In disaster risk management & climate change

In July 2013, in a global first, the two main regional conferences on climate change and disaster risk management (DRM) will convene a joint meeting of the Pacific Platform for DRM and Pacific Climate Change Roundtable in Nadi, Fiji. Representatives of Pacific Islands governments, NGOs, civil society, the private sector, the scientific community, regional, international and donor organisations and many more are expected to attend.

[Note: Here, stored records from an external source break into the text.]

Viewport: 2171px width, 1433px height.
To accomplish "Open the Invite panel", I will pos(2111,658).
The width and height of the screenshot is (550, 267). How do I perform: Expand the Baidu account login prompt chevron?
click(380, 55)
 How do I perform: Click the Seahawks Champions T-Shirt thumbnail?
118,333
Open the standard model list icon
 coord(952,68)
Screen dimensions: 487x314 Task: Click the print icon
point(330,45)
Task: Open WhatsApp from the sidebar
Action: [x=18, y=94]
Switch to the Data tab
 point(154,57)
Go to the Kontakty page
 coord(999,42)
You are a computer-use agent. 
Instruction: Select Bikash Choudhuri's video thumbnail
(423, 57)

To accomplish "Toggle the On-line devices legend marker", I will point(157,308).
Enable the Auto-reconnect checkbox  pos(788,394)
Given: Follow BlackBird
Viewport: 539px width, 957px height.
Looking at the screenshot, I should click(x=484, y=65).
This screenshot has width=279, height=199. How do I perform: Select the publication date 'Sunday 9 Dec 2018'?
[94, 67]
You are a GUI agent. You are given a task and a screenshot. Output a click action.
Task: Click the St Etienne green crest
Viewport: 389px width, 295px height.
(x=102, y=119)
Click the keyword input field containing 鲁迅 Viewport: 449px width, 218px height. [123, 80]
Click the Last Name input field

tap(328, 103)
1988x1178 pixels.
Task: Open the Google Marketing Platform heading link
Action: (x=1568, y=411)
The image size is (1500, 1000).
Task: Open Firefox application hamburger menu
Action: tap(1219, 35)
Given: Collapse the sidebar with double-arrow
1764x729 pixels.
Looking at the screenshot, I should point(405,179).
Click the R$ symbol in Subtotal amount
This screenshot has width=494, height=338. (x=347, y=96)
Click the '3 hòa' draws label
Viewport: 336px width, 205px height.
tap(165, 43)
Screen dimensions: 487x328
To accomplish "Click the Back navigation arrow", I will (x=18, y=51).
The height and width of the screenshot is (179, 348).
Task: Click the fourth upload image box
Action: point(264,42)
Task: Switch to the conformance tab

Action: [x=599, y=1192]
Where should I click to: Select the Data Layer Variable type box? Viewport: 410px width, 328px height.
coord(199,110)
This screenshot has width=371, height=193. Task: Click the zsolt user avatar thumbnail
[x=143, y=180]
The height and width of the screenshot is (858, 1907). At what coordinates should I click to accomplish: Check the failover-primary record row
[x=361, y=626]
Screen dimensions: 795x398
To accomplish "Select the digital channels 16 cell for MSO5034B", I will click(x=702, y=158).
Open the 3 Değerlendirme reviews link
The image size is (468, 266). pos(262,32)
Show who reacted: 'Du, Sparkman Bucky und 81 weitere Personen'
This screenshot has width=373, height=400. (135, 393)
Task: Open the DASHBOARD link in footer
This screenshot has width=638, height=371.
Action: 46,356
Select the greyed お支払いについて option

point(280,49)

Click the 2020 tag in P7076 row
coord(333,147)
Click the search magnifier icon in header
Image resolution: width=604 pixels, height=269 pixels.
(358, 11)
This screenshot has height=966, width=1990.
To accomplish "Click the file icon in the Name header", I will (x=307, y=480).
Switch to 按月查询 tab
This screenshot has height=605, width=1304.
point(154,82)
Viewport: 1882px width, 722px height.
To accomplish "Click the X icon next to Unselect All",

The joint meeting will benefit from the presence of Margareta Wahlström, the Special Representative of the UN Secretary-General for Disaster Risk Reduction, and other international and Pacific ministerial level representatives. “We are happy to have high-level representation to raise the profile and visibility of this first Pacific joint meeting on disaster risk management and climate change and to get high-level commitment and guidance for moving forward,” said Mosese Sikivou, of the Secretariat of the Pacific Community’s (SPC) Disaster Reduction Programme.

Natural hazards, according to the United Nations International Strategy for Disaster Reduction’s (UNISDR) Briefing Note on Climate Change and Disaster Risk Reduction (2008), become disasters when they affect a community that is exposed, vulnerable and ill-prepared. Climate change is likely to exacerbate disaster risks in two ways: (1) through increasing the frequency and the intensity of weather—and climate-related hazards; and (2) by causing long-term ecosystem degradation and reductions in water and food availability, thus impacting people’s livelihoods. This increases the vulnerability of communities to the adverse effects of natural hazards because it also lessens their natural resilience to recover.